* [Fragment]
• • • • • • •

Domyślam się ,że nie lutowałeś nic wcześniej?
Kup sobie w elektronicznym kalafonię-to taka pasta/topnik raczej niezbędna przy lutowaniu wszelakiej elektroniki.Weź najtańszą-najlepsza dla początkujących.I jak widzę ta lutownica to jakaś kolba-ma regulację temperatury?Jak nie ma to kup lutownicę transformatorową,też tanią-góra kilkadziesiąt złotych,ona ma przynajmniej wyłącznik.Robi Ci się kropla bo przegrzewasz cynę.Cyna nie klei się do elementów?-Masz za niską temp
Jak masz regulację w tej swojej-ustaw na ok 400 st i poćwicz na jakichś śmieciach zanim będziesz lutował coś poważnego.Nawet jak grzeje ci kolba cały czas i ma wysoką temp też możesz spokojnie zlutować tylko pamiętaj:
Ważna zasada-grzejesz grotem lutownicy nie cynę tylko elementy,które lutujesz i dotykasz,rozprowadzasz cynę na nich.Nigdy nie grzej/nakładaj cyny na sam grot!
I koniecznie kalafonia rozprowadzona na nich-zwyczajnie brudzisz nią końcówki,druciki
i jedziesz !
To tak w skrócie.
Na YT pewnie są poradniki,zawsze możesz podejrzeć.

• • • • • • •

Przełóż na angielski to zdanie z fragmentu o lutowaniu: „Robi Ci się kropla bo przegrzewasz cynę.” Materiał nie ma nic wspólnego z fragmentem o lutowaniu.

• • • • • • •

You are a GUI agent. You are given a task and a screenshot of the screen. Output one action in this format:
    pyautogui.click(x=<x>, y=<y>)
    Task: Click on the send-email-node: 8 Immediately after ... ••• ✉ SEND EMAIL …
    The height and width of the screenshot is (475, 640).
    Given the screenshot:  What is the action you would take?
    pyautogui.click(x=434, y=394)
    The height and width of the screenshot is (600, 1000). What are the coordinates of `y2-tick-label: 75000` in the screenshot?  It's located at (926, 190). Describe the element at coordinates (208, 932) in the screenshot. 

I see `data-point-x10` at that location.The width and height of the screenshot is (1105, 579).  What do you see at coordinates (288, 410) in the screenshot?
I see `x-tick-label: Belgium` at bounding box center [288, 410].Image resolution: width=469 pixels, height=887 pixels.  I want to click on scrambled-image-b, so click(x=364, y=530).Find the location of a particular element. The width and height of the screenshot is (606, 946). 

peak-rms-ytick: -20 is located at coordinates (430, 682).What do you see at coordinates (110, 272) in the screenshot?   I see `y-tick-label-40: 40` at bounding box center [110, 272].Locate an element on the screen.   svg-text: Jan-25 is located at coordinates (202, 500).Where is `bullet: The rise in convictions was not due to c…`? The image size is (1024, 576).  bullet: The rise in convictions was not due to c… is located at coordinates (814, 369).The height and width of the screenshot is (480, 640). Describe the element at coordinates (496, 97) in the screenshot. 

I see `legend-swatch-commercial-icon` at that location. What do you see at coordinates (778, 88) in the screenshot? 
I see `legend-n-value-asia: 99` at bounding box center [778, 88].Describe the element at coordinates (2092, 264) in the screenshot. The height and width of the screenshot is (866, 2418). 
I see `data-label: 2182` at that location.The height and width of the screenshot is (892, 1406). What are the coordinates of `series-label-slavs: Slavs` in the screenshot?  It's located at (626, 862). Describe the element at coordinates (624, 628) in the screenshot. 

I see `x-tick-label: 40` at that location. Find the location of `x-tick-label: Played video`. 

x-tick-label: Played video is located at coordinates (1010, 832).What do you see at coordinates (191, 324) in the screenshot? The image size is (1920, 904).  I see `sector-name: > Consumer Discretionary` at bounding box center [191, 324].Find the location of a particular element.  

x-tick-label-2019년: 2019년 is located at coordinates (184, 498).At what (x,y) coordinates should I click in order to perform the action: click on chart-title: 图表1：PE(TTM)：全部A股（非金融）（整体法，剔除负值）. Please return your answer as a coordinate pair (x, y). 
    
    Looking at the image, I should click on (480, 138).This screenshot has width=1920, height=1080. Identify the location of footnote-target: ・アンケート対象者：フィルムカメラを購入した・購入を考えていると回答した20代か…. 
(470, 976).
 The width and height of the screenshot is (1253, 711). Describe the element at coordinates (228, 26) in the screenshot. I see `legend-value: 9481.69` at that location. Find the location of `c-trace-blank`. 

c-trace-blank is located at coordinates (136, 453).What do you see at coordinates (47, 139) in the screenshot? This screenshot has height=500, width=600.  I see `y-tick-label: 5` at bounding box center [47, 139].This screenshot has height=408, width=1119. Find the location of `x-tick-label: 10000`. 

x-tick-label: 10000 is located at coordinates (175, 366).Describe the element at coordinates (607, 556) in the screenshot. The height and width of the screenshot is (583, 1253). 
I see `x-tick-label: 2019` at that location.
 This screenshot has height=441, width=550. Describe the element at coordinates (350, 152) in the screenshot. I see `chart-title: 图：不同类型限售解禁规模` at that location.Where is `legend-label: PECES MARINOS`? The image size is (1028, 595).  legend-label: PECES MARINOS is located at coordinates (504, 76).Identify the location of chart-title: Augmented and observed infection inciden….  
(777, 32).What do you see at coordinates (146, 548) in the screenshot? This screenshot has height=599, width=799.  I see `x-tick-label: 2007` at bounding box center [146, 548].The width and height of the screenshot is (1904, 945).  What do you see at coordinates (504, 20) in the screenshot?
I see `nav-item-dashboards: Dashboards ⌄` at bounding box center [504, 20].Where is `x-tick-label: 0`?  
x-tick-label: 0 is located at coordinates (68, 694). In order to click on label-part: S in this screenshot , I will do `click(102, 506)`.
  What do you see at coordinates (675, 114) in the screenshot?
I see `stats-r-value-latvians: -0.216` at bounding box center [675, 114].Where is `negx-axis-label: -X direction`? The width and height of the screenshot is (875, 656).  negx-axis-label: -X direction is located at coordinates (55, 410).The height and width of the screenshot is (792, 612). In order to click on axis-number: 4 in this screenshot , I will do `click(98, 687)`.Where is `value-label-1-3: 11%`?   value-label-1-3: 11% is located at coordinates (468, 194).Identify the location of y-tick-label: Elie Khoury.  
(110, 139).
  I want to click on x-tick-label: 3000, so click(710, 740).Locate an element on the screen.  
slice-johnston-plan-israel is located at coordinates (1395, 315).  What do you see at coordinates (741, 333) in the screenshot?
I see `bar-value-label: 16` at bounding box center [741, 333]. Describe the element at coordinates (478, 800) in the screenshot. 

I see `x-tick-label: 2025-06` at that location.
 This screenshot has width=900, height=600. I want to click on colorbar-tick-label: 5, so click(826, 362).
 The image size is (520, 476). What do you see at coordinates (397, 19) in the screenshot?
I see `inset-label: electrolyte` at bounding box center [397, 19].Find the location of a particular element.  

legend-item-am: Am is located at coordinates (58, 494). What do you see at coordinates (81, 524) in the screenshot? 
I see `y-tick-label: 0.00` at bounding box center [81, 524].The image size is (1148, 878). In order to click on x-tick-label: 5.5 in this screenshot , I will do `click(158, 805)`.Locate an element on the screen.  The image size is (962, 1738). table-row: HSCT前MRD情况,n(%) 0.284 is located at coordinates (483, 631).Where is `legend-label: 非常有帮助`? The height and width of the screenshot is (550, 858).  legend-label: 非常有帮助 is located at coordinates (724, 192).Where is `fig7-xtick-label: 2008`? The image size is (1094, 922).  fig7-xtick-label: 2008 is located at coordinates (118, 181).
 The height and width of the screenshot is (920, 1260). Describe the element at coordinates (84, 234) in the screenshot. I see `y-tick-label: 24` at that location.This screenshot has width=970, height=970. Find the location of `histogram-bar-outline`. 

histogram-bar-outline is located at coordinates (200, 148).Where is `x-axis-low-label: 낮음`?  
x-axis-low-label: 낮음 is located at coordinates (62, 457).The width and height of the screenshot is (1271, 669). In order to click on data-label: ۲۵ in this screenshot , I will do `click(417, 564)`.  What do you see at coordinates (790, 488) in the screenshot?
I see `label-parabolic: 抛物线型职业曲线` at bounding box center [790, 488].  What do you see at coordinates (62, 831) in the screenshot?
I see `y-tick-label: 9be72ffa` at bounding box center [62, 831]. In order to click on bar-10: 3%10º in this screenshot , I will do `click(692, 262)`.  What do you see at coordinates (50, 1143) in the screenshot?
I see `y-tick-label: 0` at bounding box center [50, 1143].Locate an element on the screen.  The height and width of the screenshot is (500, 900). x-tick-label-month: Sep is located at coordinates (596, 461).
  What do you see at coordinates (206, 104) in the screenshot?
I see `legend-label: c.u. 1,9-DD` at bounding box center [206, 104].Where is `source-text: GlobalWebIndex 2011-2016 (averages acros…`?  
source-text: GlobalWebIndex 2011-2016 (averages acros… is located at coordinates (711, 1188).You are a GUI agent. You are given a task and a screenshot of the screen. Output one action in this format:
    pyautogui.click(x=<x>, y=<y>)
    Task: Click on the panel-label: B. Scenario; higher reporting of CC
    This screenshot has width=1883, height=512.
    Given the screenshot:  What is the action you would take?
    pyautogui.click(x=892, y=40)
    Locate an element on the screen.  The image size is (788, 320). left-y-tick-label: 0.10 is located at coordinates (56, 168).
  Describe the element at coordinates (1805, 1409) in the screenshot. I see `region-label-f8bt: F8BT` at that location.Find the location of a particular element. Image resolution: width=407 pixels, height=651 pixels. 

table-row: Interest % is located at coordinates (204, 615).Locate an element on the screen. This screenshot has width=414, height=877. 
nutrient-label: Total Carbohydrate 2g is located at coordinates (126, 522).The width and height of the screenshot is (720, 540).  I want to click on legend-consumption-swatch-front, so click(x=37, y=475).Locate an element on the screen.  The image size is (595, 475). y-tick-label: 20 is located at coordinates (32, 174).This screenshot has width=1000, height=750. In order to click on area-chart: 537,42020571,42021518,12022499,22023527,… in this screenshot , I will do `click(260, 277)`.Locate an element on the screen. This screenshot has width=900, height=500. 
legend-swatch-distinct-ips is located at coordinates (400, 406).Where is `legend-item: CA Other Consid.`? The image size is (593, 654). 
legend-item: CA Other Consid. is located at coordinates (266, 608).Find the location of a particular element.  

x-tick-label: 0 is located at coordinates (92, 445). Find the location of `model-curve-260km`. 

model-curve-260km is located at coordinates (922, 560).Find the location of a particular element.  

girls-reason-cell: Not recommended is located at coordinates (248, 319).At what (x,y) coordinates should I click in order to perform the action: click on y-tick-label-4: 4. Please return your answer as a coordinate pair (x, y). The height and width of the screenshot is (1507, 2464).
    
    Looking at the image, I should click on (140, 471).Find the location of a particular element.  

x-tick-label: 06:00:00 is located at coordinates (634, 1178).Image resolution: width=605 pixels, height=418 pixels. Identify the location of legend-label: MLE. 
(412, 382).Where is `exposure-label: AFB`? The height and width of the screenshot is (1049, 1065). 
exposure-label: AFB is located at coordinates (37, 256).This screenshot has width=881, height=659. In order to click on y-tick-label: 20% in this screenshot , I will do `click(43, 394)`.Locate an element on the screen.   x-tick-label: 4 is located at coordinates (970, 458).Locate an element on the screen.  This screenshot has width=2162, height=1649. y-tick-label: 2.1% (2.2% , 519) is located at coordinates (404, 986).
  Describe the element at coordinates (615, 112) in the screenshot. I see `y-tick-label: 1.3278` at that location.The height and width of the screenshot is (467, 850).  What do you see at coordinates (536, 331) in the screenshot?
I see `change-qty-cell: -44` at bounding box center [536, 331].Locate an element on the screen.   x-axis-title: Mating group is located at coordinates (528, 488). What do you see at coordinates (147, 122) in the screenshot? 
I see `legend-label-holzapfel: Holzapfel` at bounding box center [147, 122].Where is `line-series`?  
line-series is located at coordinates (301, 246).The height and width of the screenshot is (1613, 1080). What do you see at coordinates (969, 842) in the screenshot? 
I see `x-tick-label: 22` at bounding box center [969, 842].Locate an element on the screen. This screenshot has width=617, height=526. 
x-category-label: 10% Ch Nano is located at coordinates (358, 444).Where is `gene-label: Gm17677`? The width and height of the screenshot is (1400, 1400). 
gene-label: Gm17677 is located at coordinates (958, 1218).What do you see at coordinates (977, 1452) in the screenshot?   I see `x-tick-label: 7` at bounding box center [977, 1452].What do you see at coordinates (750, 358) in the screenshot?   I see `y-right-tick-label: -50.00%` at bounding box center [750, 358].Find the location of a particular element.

• • • • • • •

* [Twoje rozwiązanie] You're getting a drop because you're overheating the solder.